Please find attached netstat -t -as output for the node on which repair hung 
and the node which never got Merkle Tree Request.
ThanksAnuj
 


    On Sunday, 29 November 2015 11:13 PM, Anuj Wadehra <anujw_2...@yahoo.co.in> 
wrote:
 

 Hi All,

I am summarizing the setup, problem & key observations till now:

Setup: Cassandra 2.0.14. 2 DCs with 3 nodes each connected via 10Gbps VPN. We 
run repair with -par and -pr option.
Problem: Repair Hangs. Merkle Tree Responses are not received from one or more 
nodes in remote DC.

Observations till now:
1. Repair hangs intermittently on one node of  DC2.. Only on one occasion, 
repair hung on one other node in DC2 too.
2. Mostly, the node from which Merkle tree was not received does NOT have any 
message "Sending completed merkle tree .." in logs.
3. Often Hinted Handoffs get triggered across DCs and hint replays time-out.
4. Many times, when repair is run after long time it FAILS initially. But, if 
we restart Cassandra and re-run repair , it SUCCEEDS.

Logs: DEBUG logs Attached.

Observations from Log:1. When we started repair on 10.X.15.115, we got error 
messages "error writing to /X.X.X.X
java.io.IOException: Connection timed out" for 2 nodes in remote DC: 
10.X.14.113 and 10.X.14.111. Merkle tree were received from these 2 nodes.

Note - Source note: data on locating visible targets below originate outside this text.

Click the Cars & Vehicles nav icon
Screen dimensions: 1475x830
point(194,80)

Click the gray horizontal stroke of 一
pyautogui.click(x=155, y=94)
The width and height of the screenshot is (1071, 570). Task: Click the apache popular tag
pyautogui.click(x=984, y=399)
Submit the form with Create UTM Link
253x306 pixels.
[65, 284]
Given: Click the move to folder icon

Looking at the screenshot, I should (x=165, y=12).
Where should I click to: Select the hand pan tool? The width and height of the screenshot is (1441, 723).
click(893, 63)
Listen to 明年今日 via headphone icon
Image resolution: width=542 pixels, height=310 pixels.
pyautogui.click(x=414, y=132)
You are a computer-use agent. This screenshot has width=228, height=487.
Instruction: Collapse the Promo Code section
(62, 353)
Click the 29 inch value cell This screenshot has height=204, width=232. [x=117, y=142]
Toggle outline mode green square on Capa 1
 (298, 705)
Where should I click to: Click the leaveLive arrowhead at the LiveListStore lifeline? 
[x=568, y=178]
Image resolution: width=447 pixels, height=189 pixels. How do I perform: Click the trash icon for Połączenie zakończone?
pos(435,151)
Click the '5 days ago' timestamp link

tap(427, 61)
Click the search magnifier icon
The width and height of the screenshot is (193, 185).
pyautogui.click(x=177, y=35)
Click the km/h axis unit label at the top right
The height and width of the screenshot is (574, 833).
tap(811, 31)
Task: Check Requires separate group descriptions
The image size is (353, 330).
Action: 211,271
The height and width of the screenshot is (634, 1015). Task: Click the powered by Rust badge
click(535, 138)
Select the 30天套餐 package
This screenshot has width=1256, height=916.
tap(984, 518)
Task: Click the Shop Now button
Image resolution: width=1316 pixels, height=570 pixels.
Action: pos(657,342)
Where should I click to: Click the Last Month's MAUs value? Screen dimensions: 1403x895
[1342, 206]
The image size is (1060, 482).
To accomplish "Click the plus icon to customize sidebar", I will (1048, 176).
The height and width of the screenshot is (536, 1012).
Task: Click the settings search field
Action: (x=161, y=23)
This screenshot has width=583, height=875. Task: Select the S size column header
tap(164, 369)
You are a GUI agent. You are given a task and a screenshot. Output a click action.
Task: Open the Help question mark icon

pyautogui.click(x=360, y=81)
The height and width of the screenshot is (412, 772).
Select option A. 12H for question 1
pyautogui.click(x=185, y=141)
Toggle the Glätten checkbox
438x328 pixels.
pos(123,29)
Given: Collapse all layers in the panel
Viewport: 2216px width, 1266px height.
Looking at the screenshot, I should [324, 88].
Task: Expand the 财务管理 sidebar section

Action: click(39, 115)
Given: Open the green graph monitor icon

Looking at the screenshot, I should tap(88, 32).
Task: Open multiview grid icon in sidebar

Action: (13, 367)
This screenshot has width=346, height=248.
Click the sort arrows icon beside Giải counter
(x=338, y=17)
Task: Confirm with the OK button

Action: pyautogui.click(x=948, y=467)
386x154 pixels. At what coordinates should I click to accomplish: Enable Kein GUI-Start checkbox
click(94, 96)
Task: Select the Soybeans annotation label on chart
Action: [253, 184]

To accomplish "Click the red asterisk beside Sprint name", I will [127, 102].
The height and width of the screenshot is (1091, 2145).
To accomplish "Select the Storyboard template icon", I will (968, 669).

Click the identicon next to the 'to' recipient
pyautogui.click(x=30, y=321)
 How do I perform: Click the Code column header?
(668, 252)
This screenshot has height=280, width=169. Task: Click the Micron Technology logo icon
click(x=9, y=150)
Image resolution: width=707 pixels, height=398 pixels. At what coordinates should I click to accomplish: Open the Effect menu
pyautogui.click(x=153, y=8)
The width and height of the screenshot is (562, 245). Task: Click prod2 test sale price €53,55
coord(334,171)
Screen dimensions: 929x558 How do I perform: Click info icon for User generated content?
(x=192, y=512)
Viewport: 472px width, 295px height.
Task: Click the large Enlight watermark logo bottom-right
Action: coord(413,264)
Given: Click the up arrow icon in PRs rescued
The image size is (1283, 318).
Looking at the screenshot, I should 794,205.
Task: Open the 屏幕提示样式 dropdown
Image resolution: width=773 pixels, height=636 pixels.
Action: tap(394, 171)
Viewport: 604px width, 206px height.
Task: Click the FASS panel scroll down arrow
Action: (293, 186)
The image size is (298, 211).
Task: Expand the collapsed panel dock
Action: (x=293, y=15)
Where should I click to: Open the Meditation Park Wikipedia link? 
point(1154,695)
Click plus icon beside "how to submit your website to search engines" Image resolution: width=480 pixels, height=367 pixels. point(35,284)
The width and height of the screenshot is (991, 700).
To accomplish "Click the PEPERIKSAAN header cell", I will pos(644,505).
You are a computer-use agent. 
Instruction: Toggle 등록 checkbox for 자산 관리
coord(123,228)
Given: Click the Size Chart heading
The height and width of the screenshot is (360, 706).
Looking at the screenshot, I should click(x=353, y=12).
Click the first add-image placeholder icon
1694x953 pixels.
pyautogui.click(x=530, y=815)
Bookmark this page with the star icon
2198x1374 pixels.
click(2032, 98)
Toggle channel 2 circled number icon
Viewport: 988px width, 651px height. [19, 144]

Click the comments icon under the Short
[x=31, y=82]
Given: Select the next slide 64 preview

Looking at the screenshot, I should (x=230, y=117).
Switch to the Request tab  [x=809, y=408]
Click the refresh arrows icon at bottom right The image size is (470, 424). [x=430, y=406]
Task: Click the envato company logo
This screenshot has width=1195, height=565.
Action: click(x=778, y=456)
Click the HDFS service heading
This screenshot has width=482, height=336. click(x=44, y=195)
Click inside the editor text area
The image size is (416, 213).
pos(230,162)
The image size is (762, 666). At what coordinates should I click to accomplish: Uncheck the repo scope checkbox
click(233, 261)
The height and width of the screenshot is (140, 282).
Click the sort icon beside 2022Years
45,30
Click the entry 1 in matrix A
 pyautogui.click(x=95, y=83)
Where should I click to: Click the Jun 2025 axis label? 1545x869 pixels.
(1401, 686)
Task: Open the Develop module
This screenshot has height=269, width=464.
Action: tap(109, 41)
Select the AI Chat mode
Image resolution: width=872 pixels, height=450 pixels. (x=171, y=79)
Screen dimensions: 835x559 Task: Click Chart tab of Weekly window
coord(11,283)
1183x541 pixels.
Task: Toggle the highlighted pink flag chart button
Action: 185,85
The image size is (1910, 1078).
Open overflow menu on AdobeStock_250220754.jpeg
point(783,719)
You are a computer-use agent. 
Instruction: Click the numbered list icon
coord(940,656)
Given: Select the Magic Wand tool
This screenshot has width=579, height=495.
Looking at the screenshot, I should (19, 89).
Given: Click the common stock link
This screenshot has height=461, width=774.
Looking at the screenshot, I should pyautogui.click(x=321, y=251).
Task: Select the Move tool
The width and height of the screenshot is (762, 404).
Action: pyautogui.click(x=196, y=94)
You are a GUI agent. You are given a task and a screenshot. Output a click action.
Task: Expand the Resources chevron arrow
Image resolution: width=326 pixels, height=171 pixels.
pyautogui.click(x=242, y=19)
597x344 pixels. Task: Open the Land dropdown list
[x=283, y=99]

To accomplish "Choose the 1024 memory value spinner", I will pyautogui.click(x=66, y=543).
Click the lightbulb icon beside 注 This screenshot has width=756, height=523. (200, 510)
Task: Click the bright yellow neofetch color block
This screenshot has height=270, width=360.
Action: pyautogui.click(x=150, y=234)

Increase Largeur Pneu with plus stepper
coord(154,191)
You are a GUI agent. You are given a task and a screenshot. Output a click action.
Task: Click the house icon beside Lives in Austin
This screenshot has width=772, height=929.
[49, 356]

2. Merkle Tree reponse was not received from 3rd node in remote DC: 10.X.14.115 
(for which no error occurred)

3. Hinted handoff started for 3rd node (10.X.14.115 ) but hint replay timed-out.
If it's a network issue then why the issue is only in DC2 and mostly observed 
on one node.

ThanksAnuj 


    On Sunday, 29 November 2015 10:44 PM, Anuj Wadehra <anujw_2...@yahoo.co.in> 
wrote:
 

 Yes. I think you are correct, problem might have resolved via Cassandra 
restart rather than increasing request timeout.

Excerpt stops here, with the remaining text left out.